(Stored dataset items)
※

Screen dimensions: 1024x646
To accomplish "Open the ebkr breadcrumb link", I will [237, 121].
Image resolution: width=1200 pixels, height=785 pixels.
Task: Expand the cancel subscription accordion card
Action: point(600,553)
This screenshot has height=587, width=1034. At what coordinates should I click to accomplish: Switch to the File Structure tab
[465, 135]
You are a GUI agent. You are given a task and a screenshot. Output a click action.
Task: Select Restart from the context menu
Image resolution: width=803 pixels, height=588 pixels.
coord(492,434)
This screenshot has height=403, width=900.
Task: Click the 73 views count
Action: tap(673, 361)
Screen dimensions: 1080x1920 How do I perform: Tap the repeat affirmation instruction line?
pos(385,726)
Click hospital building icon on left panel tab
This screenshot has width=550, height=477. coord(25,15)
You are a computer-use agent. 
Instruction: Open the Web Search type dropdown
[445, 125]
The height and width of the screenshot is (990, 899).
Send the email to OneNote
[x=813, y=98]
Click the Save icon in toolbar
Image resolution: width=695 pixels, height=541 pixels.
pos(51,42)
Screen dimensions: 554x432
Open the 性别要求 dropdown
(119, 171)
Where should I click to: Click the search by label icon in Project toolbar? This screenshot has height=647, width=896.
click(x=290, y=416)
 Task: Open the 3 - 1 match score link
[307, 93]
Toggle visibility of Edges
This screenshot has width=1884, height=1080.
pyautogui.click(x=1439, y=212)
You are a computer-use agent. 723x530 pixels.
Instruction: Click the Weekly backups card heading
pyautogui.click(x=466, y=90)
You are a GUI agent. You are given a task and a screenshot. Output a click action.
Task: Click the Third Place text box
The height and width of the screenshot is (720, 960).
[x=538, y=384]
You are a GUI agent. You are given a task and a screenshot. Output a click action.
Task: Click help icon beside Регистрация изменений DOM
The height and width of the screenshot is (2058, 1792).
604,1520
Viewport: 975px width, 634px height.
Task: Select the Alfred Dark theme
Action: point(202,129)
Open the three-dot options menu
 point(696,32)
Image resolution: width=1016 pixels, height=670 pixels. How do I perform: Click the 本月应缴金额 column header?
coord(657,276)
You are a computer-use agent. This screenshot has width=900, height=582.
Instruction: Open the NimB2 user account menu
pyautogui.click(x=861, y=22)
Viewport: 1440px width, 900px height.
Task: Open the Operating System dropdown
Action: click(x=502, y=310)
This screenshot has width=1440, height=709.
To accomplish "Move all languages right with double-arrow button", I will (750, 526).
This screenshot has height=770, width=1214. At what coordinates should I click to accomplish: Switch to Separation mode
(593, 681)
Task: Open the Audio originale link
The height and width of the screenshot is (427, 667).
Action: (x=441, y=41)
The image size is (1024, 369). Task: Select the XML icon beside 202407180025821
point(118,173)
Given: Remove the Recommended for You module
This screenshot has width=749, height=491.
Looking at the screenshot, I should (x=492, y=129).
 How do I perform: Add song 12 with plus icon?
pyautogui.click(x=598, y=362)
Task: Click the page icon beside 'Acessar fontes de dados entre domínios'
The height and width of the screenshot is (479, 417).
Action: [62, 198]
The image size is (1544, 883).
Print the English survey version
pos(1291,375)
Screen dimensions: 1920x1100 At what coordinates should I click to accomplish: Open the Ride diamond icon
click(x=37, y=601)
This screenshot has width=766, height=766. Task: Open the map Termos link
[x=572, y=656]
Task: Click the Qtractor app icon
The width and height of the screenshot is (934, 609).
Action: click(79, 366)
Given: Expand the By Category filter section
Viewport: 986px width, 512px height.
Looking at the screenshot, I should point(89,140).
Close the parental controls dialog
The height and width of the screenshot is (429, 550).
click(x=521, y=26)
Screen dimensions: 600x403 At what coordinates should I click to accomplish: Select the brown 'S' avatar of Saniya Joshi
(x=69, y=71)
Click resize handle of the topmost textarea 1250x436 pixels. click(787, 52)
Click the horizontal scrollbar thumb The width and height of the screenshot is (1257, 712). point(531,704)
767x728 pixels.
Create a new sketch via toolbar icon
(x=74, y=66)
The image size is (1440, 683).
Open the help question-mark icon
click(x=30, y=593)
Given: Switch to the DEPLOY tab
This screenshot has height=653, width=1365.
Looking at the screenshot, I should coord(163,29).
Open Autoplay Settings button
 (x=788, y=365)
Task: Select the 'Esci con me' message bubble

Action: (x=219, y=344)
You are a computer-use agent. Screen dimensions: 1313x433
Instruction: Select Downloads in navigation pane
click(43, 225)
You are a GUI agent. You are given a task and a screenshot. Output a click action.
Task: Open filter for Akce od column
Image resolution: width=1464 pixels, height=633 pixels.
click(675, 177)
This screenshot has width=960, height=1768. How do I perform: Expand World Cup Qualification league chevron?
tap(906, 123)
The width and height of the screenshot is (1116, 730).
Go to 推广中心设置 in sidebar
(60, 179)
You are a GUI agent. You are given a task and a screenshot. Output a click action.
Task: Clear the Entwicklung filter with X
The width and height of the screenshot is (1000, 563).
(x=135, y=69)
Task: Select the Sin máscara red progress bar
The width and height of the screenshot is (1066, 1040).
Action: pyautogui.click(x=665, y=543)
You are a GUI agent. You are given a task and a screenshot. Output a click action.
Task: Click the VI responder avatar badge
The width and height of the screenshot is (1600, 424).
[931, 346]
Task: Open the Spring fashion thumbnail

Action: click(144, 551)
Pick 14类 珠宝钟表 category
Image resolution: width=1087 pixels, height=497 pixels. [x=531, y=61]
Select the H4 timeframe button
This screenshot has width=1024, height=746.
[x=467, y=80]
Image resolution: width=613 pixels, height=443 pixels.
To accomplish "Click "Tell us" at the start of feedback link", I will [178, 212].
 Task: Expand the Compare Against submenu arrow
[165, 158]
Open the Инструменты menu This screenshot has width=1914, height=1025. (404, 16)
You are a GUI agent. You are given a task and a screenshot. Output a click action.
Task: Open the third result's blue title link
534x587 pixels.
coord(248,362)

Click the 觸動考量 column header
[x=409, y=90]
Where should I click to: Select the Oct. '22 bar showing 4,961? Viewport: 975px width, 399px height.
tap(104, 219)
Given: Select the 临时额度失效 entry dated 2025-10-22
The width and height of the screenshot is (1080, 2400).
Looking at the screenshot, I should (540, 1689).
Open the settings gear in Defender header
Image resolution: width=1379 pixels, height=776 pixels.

※

» **Task instructions**
From the first line to the last, reproduce the data exactly.

» **Final answer**
Screen dimensions: 1024x646
To accomplish "Open the ebkr breadcrumb link", I will [237, 121].
Image resolution: width=1200 pixels, height=785 pixels.
Task: Expand the cancel subscription accordion card
Action: point(600,553)
This screenshot has height=587, width=1034. At what coordinates should I click to accomplish: Switch to the File Structure tab
[465, 135]
You are a GUI agent. You are given a task and a screenshot. Output a click action.
Task: Select Restart from the context menu
Image resolution: width=803 pixels, height=588 pixels.
coord(492,434)
This screenshot has height=403, width=900.
Task: Click the 73 views count
Action: tap(673, 361)
Screen dimensions: 1080x1920 How do I perform: Tap the repeat affirmation instruction line?
pos(385,726)
Click hospital building icon on left panel tab
This screenshot has width=550, height=477. coord(25,15)
You are a computer-use agent. 
Instruction: Open the Web Search type dropdown
[445, 125]
The height and width of the screenshot is (990, 899).
Send the email to OneNote
[x=813, y=98]
Click the Save icon in toolbar
Image resolution: width=695 pixels, height=541 pixels.
pos(51,42)
Screen dimensions: 554x432
Open the 性别要求 dropdown
(119, 171)
Where should I click to: Click the search by label icon in Project toolbar? This screenshot has height=647, width=896.
click(x=290, y=416)
 Task: Open the 3 - 1 match score link
[307, 93]
Toggle visibility of Edges
This screenshot has width=1884, height=1080.
pyautogui.click(x=1439, y=212)
You are a computer-use agent. 723x530 pixels.
Instruction: Click the Weekly backups card heading
pyautogui.click(x=466, y=90)
You are a GUI agent. You are given a task and a screenshot. Output a click action.
Task: Click the Third Place text box
The height and width of the screenshot is (720, 960).
[x=538, y=384]
You are a GUI agent. You are given a task and a screenshot. Output a click action.
Task: Click help icon beside Регистрация изменений DOM
The height and width of the screenshot is (2058, 1792).
604,1520
Viewport: 975px width, 634px height.
Task: Select the Alfred Dark theme
Action: point(202,129)
Open the three-dot options menu
 point(696,32)
Image resolution: width=1016 pixels, height=670 pixels. How do I perform: Click the 本月应缴金额 column header?
coord(657,276)
You are a computer-use agent. This screenshot has width=900, height=582.
Instruction: Open the NimB2 user account menu
pyautogui.click(x=861, y=22)
Viewport: 1440px width, 900px height.
Task: Open the Operating System dropdown
Action: click(x=502, y=310)
This screenshot has width=1440, height=709.
To accomplish "Move all languages right with double-arrow button", I will (750, 526).
This screenshot has height=770, width=1214. At what coordinates should I click to accomplish: Switch to Separation mode
(593, 681)
Task: Open the Audio originale link
The height and width of the screenshot is (427, 667).
Action: (x=441, y=41)
The image size is (1024, 369). Task: Select the XML icon beside 202407180025821
point(118,173)
Given: Remove the Recommended for You module
This screenshot has width=749, height=491.
Looking at the screenshot, I should (x=492, y=129).
 How do I perform: Add song 12 with plus icon?
pyautogui.click(x=598, y=362)
Task: Click the page icon beside 'Acessar fontes de dados entre domínios'
The height and width of the screenshot is (479, 417).
Action: [62, 198]
The image size is (1544, 883).
Print the English survey version
pos(1291,375)
Screen dimensions: 1920x1100 At what coordinates should I click to accomplish: Open the Ride diamond icon
click(x=37, y=601)
This screenshot has width=766, height=766. Task: Open the map Termos link
[x=572, y=656]
Task: Click the Qtractor app icon
The width and height of the screenshot is (934, 609).
Action: click(79, 366)
Given: Expand the By Category filter section
Viewport: 986px width, 512px height.
Looking at the screenshot, I should point(89,140).
Close the parental controls dialog
The height and width of the screenshot is (429, 550).
click(x=521, y=26)
Screen dimensions: 600x403 At what coordinates should I click to accomplish: Select the brown 'S' avatar of Saniya Joshi
(x=69, y=71)
Click resize handle of the topmost textarea 1250x436 pixels. click(787, 52)
Click the horizontal scrollbar thumb The width and height of the screenshot is (1257, 712). point(531,704)
767x728 pixels.
Create a new sketch via toolbar icon
(x=74, y=66)
The image size is (1440, 683).
Open the help question-mark icon
click(x=30, y=593)
Given: Switch to the DEPLOY tab
This screenshot has height=653, width=1365.
Looking at the screenshot, I should coord(163,29).
Open Autoplay Settings button
 (x=788, y=365)
Task: Select the 'Esci con me' message bubble

Action: (x=219, y=344)
You are a computer-use agent. Screen dimensions: 1313x433
Instruction: Select Downloads in navigation pane
click(43, 225)
You are a GUI agent. You are given a task and a screenshot. Output a click action.
Task: Open filter for Akce od column
Image resolution: width=1464 pixels, height=633 pixels.
click(675, 177)
This screenshot has width=960, height=1768. How do I perform: Expand World Cup Qualification league chevron?
tap(906, 123)
The width and height of the screenshot is (1116, 730).
Go to 推广中心设置 in sidebar
(60, 179)
You are a GUI agent. You are given a task and a screenshot. Output a click action.
Task: Clear the Entwicklung filter with X
The width and height of the screenshot is (1000, 563).
(x=135, y=69)
Task: Select the Sin máscara red progress bar
The width and height of the screenshot is (1066, 1040).
Action: pyautogui.click(x=665, y=543)
You are a GUI agent. You are given a task and a screenshot. Output a click action.
Task: Click the VI responder avatar badge
The width and height of the screenshot is (1600, 424).
[931, 346]
Task: Open the Spring fashion thumbnail

Action: click(144, 551)
Pick 14类 珠宝钟表 category
Image resolution: width=1087 pixels, height=497 pixels. [x=531, y=61]
Select the H4 timeframe button
This screenshot has width=1024, height=746.
[x=467, y=80]
Image resolution: width=613 pixels, height=443 pixels.
To accomplish "Click "Tell us" at the start of feedback link", I will [178, 212].
 Task: Expand the Compare Against submenu arrow
[165, 158]
Open the Инструменты menu This screenshot has width=1914, height=1025. (404, 16)
You are a GUI agent. You are given a task and a screenshot. Output a click action.
Task: Open the third result's blue title link
534x587 pixels.
coord(248,362)

Click the 觸動考量 column header
[x=409, y=90]
Where should I click to: Select the Oct. '22 bar showing 4,961? Viewport: 975px width, 399px height.
tap(104, 219)
Given: Select the 临时额度失效 entry dated 2025-10-22
The width and height of the screenshot is (1080, 2400).
Looking at the screenshot, I should (540, 1689).
Open the settings gear in Defender header
Image resolution: width=1379 pixels, height=776 pixels.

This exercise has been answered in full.